ERA UMA situação familiar bastante confusa. Eu estava ciente da inacreditável rejeição daquela família: Paizão Coisinha, Mãezona, irmãos e irmãs. Mas também estava ciente do quanto aquela infusão no epicentro da explosão nuclear dos traumas e complexos e condicionamentos familiares já tinham envolvido minha consciência como se fosse ela parte da nuvem de memórias que nela me aprisionavam subjetivamente.
A FAMÍLIA enquanto uma totalidade de seres que eram extensões das necessidades do casal bizarro, já me engolfara em suas projeções. Não havia onze deles, mas apenas um deles de cada vez, enclausurados na psique um do outro e de cada criança que crescia para se tornar também uma cópia automatizada de suas iniquidades adultas.

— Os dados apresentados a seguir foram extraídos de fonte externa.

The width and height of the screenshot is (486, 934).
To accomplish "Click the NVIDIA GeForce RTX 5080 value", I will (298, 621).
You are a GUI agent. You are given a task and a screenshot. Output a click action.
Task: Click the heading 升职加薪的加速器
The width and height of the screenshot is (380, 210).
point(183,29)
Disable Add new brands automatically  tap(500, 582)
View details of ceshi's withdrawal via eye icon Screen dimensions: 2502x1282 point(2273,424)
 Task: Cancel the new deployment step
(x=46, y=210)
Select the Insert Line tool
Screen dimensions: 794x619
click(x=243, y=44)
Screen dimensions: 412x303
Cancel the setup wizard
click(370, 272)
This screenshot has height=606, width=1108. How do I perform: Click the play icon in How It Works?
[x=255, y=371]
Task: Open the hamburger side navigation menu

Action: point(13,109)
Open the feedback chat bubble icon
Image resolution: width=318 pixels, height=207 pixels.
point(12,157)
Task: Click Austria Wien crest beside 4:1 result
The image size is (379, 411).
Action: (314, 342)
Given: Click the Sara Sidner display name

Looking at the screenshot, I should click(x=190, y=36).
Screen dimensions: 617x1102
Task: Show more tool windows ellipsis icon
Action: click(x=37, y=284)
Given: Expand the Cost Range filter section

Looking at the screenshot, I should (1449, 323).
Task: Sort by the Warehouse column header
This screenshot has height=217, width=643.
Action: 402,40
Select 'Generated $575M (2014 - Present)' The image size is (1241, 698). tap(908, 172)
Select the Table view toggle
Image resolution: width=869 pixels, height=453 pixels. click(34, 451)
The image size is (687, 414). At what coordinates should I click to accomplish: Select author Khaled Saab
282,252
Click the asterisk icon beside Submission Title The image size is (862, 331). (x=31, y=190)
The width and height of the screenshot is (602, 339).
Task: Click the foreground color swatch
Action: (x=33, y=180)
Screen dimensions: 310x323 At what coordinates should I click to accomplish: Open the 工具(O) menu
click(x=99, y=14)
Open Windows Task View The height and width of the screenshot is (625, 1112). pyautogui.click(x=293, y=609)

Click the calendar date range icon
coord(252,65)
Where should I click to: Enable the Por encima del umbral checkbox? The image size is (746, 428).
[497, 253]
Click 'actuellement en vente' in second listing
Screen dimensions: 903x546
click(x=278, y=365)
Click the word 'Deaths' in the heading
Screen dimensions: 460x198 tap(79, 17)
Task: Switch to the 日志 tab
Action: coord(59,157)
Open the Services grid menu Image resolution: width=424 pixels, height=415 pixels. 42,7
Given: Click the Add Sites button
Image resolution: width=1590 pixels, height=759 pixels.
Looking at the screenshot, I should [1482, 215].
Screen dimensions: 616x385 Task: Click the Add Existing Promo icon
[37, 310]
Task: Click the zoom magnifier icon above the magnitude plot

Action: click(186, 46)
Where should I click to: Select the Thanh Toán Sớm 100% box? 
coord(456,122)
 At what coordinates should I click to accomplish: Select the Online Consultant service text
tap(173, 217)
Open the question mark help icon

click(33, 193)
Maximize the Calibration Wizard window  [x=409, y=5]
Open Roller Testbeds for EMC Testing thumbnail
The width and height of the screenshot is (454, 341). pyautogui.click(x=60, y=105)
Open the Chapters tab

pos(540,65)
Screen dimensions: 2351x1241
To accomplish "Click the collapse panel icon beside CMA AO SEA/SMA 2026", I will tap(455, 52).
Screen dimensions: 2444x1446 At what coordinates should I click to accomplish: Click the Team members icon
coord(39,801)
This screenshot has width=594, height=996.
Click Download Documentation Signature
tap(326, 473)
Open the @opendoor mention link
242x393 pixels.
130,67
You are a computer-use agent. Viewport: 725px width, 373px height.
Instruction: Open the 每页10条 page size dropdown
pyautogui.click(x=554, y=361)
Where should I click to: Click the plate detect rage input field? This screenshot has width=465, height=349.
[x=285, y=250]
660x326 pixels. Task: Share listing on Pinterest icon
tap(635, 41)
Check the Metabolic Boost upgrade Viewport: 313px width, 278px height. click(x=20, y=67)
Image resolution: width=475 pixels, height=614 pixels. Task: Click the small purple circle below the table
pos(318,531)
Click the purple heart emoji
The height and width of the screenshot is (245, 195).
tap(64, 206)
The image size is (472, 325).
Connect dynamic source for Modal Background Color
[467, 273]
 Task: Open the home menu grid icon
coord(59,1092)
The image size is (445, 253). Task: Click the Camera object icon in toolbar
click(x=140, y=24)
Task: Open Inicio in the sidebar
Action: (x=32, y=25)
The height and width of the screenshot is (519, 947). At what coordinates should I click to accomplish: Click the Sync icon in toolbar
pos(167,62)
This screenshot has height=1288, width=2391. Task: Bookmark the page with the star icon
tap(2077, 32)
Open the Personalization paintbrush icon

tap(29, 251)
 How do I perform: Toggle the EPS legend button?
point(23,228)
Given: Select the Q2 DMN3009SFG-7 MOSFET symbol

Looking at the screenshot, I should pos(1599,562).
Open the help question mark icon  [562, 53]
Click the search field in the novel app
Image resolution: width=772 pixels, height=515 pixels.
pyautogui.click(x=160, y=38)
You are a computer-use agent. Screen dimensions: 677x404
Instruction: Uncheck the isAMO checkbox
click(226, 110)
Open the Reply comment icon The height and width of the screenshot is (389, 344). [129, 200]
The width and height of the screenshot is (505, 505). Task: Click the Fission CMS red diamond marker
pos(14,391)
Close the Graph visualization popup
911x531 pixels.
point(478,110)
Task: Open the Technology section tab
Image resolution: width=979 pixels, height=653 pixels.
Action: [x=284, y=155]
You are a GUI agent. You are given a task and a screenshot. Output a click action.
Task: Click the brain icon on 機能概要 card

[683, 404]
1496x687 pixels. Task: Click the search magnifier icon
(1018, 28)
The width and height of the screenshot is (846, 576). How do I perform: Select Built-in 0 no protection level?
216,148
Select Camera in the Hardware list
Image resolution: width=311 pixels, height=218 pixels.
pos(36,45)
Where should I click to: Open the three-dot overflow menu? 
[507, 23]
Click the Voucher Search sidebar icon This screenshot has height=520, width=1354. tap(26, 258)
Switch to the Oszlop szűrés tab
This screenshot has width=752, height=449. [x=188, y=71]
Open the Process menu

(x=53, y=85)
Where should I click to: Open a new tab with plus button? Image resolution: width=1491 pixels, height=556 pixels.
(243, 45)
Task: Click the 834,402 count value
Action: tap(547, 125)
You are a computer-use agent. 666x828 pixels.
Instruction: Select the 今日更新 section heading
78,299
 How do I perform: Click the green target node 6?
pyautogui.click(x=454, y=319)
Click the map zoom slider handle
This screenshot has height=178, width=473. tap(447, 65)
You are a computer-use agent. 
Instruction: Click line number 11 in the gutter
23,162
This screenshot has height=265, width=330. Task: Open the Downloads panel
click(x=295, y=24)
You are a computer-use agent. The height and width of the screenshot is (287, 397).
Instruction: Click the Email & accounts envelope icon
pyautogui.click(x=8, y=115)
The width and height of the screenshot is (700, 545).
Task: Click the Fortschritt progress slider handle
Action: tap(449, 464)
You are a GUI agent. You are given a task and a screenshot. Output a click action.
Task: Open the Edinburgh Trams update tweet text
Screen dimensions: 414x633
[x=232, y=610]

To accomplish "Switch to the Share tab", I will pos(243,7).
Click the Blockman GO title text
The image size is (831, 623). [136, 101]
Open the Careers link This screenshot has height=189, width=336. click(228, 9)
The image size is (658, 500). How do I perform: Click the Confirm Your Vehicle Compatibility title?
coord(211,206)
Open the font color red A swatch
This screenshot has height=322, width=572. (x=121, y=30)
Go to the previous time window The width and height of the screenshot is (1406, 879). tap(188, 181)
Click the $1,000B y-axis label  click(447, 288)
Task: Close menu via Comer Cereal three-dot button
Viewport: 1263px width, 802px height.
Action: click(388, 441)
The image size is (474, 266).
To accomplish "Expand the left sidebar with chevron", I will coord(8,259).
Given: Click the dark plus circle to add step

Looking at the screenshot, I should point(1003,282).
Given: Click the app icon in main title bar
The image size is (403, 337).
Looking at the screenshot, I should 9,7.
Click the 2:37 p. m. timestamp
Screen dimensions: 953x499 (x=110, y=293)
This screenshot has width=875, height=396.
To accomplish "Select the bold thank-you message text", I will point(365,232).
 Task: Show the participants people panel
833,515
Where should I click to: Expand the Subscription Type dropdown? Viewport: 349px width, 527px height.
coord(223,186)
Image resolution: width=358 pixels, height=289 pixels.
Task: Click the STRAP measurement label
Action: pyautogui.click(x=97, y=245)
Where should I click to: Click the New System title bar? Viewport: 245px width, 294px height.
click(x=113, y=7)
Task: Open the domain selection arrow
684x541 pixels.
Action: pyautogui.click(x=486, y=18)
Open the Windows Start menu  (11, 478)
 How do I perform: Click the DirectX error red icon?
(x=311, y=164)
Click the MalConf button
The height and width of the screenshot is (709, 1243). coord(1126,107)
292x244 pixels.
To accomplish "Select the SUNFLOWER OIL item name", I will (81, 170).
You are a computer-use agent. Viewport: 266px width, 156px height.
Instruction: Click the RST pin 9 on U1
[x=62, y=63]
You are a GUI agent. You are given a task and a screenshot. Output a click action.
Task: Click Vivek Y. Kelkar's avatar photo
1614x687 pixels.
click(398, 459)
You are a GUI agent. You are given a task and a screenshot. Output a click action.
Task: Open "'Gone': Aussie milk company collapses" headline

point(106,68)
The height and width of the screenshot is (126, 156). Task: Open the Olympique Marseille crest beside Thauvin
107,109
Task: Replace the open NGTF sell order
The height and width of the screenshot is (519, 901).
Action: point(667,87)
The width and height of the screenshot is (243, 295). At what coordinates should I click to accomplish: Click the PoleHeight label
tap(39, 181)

CADA UM deles seria para toda a vida um androide, um fantoche, uma marionete saída das profundidades abissais da criação familiar. Criados que foram por protótipos de uma instabilidade emocional vivendo para afirmar a si mesma. Influenciados, os descendentes, por aqueles psiquismos que se hostilizariam até a morte. Mesmo que a morte de um ou de outro, o óbito que viesse primeiramente ao anexo, provocasse no sobrevivente lágrimas de crocodilo.